对于MatPlotLib, 我估计最佳实践是这样的:
- 打开matplotlib的gallery
- 看看那张图长得像你想要的.
- 打开链接然后copy代码改改.
基础bar图¶
三句话, 看起来还蛮简洁的. 所以我决定先去实现最终效果. 然后逆序表现Dejunkify过程. 说实话还挺难的
fig, ax = plt.subplots()
plt.bar(range(5),df)
plt.show()
Dejunkify版本¶
# 自动标注数字
def autolabel(rects):
for rect in rects:
height = rect.get_height()
plt.text(rect.get_x()+rect.get_width()/2.,
height-50,
int(height),
color="w",
horizontalalignment='center'
)
def autoticks(rect,ticks):
for rect,tick in zip(rects,ticks):
plt.text(rect.get_x()+rect.get_width()/2.,
-80,
tick,
horizontalalignment='center'
)
fig, ax = plt.subplots()
# 自定义plot时的参数
colors=['#B2B2B2','#B2B2B2',"#CD5855",'#B2B2B2','#B2B2B2']
spines_visible={"top":False,
"bottom":False,
"right":False,
"left":False}
# 设置外框
for key,value in spines_visible.items():
ax.spines[key].set_visible(value)
# title
plt.title('Calories per 100g', loc='left') # 如果使用ax.set(title=...), 不知道怎么设定loc
rects = plt.bar(range(5),df,width =0.5,color=colors)
# ticks
ax.xaxis.set_visible(False)
ax.yaxis.set_visible(False)
autoticks(rects,food)
# labels
autolabel(rects)
plt.show()
其实, 相对后面的来说, 这个最简洁的版本反而是最容易写的. 其中稍微有点复杂的是要直接标注数字, 在这里是使用了plt.text往上写的.

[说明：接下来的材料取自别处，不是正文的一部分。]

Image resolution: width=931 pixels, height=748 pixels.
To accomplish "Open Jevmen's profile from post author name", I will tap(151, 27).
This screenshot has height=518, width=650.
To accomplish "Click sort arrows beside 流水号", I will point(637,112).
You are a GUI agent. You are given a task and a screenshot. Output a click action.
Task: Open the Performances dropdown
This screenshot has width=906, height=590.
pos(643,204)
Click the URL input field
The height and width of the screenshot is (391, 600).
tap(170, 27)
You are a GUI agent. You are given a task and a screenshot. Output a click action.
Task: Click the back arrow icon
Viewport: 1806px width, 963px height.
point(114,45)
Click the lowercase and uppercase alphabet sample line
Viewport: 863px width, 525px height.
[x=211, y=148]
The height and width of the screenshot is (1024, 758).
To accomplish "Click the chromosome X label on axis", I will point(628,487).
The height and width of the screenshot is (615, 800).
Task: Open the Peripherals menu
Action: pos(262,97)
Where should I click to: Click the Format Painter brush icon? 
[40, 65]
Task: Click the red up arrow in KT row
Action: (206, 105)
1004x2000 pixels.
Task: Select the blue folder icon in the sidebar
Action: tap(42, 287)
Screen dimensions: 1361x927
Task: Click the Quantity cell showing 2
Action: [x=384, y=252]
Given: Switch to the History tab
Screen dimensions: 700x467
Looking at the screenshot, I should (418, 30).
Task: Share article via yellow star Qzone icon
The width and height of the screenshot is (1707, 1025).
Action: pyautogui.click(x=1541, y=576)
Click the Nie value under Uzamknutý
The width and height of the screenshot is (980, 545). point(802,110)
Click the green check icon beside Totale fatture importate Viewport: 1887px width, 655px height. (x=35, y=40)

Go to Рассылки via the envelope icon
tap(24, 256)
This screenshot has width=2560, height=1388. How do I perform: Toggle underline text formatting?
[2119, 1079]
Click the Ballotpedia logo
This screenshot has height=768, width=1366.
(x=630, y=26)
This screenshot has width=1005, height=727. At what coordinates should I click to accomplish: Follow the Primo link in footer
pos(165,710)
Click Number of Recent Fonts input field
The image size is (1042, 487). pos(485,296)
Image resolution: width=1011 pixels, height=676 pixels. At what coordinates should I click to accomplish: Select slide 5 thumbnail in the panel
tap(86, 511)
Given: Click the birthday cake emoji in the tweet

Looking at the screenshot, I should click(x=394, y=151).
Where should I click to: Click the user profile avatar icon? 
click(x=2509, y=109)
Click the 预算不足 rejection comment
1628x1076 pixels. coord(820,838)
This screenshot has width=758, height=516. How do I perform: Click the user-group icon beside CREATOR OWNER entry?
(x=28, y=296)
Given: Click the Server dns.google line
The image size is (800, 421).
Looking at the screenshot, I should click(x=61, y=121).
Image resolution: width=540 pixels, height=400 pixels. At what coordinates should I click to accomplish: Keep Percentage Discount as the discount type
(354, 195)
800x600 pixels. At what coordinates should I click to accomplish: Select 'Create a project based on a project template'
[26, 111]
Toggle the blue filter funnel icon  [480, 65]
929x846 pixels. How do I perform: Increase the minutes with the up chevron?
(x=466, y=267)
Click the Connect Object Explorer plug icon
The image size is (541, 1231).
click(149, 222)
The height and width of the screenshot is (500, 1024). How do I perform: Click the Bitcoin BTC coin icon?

当使用plt.bar绘制柱状图以后, 原来产生了一个柱子的列表, 可以用for来循环访问每个柱子的参数. 通过这种方法把每个柱子上标记上数字.
另一个困难是如果把x轴上的线去掉, xticks还在的话, 会出现一个细小的竖线标记. 所以只好用标记数字的方法把xticks标记在底部了.
(undo) Direct Label¶
fig, ax = plt.subplots()
# 自定义plot时的参数
colors=['#B2B2B2','#B2B2B2',"#CD5855",'#B2B2B2','#B2B2B2']
spines_visible={"top":False,
"bottom":False,
"right":False,
"left":True}
# 设置外框
for key,value in spines_visible.items():
ax.spines[key].set_visible(value)
# title
plt.title('Calories per 100g', loc='left')
# Limits
ax.set_ylim(0,700)
# ticks
ax.xaxis.set_visible(False)
rects=plt.bar(range(5),df,width =0.5,color=colors)
autoticks(rects,food)
plt.show()
显示y轴很容易, matplotlib把四面的框叫做spines, 可以分别设定每个spine.set_visible()是True还是False, 注意还需要指定y轴的范围: ax.set_ylim(0,700)
(undo) Remove Lines¶
fig, ax = plt.subplots()
# 自定义plot时的参数
colors=['#B2B2B2','#B2B2B2',"#CD5855",'#B2B2B2','#B2B2B2']
spines_visible={"top":False,"bottom":True,"right":False,"left":True}
# 设置外框
for key,value in spines_visible.items():
ax.spines[key].set_visible(value)
# title
plt.title('Calories per 100g', loc='left')
# Limits
ax.set_ylim(0,700)
# ticks
ax.xaxis.set(ticks=range(5), ticklabels=food )
# grid
plt.grid(axis='y') # 我不知道怎么设定 zorder
plt.bar(range(5),df,width =0.5,color=colors)
plt.show()
水平的格线叫做grid, 如果是水平竖直都要, axis="both", 在grid的说明中, 提到可以使用zorder, 但我试过很多数值, 也没办法把水平格线放到柱子后面去.
import matplotlib.patches as patches
import matplotlib.transforms as transforms
fig, ax = plt.subplots()
# 自定义plot时的参数
colors=['#B2B2B2','#B2B2B2',"#CD5855",'#B2B2B2','#B2B2B2']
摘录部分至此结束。